We rallied up in 5 waves from 666 to 1370 Bin Laden highs.  At that level we had re-traced 78.6% of the entire 2007 highs to 2009 lows, a common turning point.  Since then, we have had a 3 wave decline, also common for correcting a 5 wave move to the upside.  The decline halted at 1101, an exact 38% fibonacci retracement of the 666 lows to 1370 highs.  This is what I call a “fibonacci intersection”. The same thing happened in July 2010 at 1010 on the SP 500, where a huge bottom formed.

The rally since 1101 was a 5 wave rally, this is an early BULL SIGN.

A correction of this 103 point 5 wave rally would be normal, but the lighter the correction the more Bullish.  So far the correction is only 23% of the 104 point rally with a gap fill at 1180.

Let’s review:

13 fibonacci month’s from the July 2010 bottom to August 2011 bottoms

7 Times in history we had the SP 500 double ina short period of time, and in every case it retraced 27-40% of the price movement from lows to highs. We just retraced 40% of our SP 500 double, historically very high retracement.

At 1101 we had 38% fibonacci ABC correction of the Bull leg from 666 to 1370

In 1974-77 we had the SAME pattern, which I outlined for everyone last week.

13 Fibonacci weeks correction from the Bin Laden 1370 highs to 1101 lows. 1370 was a 78% fib of the 07 highs and 09 lows. 1101 is a 38% fib of the 666 lows and 1370 highs. Thats what I call a Fibonacci intersection. The same thing happened in July 2010 at 1010 lows.

Insiders with massive buying, corporate buybacks announced.

VIX at extreme levels

Fear gauges at extreme levels.

5 wave impulsive rally from 1101 to 1204 ensued… now a pullback is due. Same thing happened last summer 1010 to 1130, pullback to1040 in 3 waves, then another 5 waves up.

What am I telling everyone?

Stop yelling fire in an empty theater….

This is options expiration week, trading this week is notoriously difficult…

The Bear case is crowded, the Bull case is not.

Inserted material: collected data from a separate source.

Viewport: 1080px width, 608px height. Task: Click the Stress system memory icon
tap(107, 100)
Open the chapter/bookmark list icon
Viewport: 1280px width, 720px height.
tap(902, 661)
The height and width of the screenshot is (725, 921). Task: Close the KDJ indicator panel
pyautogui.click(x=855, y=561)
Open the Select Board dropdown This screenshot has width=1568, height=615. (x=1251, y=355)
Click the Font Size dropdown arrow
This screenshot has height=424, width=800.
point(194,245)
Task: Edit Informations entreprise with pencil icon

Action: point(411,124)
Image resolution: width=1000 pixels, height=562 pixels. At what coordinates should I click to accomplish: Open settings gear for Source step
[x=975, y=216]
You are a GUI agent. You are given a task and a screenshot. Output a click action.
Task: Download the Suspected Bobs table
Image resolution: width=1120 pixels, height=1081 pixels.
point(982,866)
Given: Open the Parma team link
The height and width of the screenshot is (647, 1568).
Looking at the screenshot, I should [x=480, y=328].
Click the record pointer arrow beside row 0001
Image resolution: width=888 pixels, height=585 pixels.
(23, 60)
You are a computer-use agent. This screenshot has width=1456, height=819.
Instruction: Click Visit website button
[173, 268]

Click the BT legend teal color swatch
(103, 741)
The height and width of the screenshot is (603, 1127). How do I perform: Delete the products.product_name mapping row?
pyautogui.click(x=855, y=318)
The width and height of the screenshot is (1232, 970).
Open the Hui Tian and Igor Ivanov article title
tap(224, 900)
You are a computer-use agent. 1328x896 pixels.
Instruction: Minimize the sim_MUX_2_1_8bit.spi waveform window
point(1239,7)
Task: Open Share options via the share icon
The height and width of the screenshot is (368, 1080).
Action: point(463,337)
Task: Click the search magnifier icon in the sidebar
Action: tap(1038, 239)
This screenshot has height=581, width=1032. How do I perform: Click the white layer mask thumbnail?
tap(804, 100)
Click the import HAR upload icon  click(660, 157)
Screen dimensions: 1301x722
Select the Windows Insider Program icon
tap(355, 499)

I’m leaning bullish as long as I keep seeing this type of confirming price action.

I’m watching 1165 on SP 500 as a pivot low worst case, but as long as we see price action above that I like the set up for a while yet on the long side.

(But Dave, the textbook for Elliott Waves doesn’t agree with you… good, that’s why I use other indicators)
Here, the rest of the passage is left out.